*Assigned task*
Gather each line in the entries that includes the string "number".

[Collected data]
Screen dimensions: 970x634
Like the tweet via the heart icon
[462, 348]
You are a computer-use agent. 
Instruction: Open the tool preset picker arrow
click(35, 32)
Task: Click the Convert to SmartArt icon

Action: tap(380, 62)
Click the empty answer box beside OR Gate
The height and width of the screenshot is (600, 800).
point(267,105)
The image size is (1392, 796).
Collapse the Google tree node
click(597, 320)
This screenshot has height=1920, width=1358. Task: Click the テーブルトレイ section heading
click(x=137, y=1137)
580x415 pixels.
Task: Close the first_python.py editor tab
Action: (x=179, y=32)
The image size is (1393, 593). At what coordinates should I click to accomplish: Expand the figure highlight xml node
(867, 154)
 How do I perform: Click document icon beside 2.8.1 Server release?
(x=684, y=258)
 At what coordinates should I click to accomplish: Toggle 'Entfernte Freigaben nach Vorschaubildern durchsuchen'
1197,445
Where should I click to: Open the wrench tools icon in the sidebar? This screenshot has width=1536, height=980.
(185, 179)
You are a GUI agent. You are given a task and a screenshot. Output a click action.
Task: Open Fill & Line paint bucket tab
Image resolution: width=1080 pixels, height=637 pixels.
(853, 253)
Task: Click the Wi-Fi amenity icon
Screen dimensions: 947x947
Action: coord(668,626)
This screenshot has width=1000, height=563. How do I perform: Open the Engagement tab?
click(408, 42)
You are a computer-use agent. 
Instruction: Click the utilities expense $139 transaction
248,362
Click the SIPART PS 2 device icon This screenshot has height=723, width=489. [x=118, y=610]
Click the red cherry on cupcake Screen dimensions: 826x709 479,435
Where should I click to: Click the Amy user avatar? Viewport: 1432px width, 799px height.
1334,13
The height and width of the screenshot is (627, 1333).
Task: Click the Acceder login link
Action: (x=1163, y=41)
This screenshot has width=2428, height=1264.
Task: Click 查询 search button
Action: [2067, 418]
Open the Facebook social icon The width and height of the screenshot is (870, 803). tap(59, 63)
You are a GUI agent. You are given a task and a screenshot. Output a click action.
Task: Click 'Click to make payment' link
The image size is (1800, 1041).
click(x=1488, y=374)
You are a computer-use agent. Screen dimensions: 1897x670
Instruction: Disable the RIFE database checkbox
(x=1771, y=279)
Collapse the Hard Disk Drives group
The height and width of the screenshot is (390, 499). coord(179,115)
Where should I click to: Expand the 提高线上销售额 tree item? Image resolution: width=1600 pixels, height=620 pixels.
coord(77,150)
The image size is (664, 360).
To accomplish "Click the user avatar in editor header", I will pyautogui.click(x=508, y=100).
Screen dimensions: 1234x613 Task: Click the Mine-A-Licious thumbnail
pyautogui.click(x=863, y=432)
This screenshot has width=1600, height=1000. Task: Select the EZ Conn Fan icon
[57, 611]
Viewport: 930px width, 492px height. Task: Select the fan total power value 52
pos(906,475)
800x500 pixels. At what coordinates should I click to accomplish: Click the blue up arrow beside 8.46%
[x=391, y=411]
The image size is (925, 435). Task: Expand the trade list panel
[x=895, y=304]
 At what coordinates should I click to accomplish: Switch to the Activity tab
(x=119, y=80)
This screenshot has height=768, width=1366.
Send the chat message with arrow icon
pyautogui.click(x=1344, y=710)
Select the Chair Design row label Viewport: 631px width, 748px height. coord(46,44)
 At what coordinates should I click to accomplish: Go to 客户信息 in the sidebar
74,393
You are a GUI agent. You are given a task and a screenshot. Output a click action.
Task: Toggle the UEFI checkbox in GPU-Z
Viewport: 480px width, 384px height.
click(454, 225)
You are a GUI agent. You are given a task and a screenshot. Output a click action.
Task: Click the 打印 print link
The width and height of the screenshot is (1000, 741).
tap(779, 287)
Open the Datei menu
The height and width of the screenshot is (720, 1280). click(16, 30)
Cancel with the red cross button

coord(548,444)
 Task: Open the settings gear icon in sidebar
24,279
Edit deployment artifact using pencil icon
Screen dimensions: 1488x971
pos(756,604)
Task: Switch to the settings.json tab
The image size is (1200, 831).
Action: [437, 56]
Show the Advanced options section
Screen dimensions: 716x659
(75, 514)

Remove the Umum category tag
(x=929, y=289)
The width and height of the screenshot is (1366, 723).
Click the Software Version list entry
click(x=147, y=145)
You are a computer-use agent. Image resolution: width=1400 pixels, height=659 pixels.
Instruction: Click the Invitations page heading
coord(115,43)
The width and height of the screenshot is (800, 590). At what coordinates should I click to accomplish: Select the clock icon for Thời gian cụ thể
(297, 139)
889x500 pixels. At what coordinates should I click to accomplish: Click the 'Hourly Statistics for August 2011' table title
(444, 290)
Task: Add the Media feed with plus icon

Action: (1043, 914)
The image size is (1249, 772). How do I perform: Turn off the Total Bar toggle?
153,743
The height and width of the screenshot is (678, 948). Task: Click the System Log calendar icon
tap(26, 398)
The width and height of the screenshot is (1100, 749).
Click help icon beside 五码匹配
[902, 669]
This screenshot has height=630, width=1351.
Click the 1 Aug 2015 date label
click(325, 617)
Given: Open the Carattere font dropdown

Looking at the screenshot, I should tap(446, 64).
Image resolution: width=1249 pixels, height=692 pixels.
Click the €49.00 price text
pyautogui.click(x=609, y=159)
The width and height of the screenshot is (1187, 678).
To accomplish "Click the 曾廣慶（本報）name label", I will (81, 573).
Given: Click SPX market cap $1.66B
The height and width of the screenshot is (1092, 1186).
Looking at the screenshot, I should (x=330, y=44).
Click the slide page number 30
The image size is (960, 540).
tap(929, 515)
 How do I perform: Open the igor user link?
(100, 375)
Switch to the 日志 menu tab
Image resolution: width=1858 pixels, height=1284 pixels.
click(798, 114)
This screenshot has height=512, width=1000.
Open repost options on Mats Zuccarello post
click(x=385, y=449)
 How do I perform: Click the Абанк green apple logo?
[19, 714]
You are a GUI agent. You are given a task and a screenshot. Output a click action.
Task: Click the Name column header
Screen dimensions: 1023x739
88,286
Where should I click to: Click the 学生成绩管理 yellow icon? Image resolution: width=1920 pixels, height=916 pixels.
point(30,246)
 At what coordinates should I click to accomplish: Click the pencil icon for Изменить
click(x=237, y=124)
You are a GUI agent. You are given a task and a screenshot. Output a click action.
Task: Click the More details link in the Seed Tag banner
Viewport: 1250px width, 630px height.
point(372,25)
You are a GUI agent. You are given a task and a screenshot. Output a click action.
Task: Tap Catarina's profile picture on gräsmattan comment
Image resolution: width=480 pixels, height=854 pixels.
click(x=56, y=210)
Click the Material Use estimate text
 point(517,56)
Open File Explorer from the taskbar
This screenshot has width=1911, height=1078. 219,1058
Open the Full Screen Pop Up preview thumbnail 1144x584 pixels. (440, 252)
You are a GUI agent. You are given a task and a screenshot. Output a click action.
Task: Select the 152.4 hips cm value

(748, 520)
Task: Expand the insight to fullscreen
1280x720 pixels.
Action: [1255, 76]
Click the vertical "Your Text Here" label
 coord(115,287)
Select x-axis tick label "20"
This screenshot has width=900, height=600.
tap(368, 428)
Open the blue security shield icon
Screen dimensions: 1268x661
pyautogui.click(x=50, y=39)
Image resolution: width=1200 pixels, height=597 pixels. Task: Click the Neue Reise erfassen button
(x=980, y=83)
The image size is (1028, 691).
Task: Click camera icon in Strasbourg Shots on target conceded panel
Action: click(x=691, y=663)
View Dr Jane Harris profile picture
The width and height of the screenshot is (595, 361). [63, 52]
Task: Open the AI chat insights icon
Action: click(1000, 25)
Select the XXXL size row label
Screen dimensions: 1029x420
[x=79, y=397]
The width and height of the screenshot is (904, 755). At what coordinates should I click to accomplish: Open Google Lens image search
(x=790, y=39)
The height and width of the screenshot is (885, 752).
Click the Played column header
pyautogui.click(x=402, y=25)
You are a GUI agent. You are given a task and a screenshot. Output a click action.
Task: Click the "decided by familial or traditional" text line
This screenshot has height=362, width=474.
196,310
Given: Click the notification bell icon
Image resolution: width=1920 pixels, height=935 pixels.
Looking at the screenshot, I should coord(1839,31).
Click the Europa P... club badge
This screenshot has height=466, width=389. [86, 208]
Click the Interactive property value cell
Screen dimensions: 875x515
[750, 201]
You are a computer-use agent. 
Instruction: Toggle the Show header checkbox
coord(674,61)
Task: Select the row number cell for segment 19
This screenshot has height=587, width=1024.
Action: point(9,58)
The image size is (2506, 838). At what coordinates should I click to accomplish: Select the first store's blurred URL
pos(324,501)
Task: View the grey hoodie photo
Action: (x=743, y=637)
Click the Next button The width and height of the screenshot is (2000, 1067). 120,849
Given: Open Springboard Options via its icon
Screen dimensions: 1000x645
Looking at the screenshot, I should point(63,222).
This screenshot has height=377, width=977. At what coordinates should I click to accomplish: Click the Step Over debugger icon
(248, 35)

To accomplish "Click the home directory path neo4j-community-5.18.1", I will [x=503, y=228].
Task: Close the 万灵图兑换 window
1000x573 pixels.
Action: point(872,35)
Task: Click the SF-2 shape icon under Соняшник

*Problem solution*
Click the slide page number 30
Task: Select the row number cell for segment 19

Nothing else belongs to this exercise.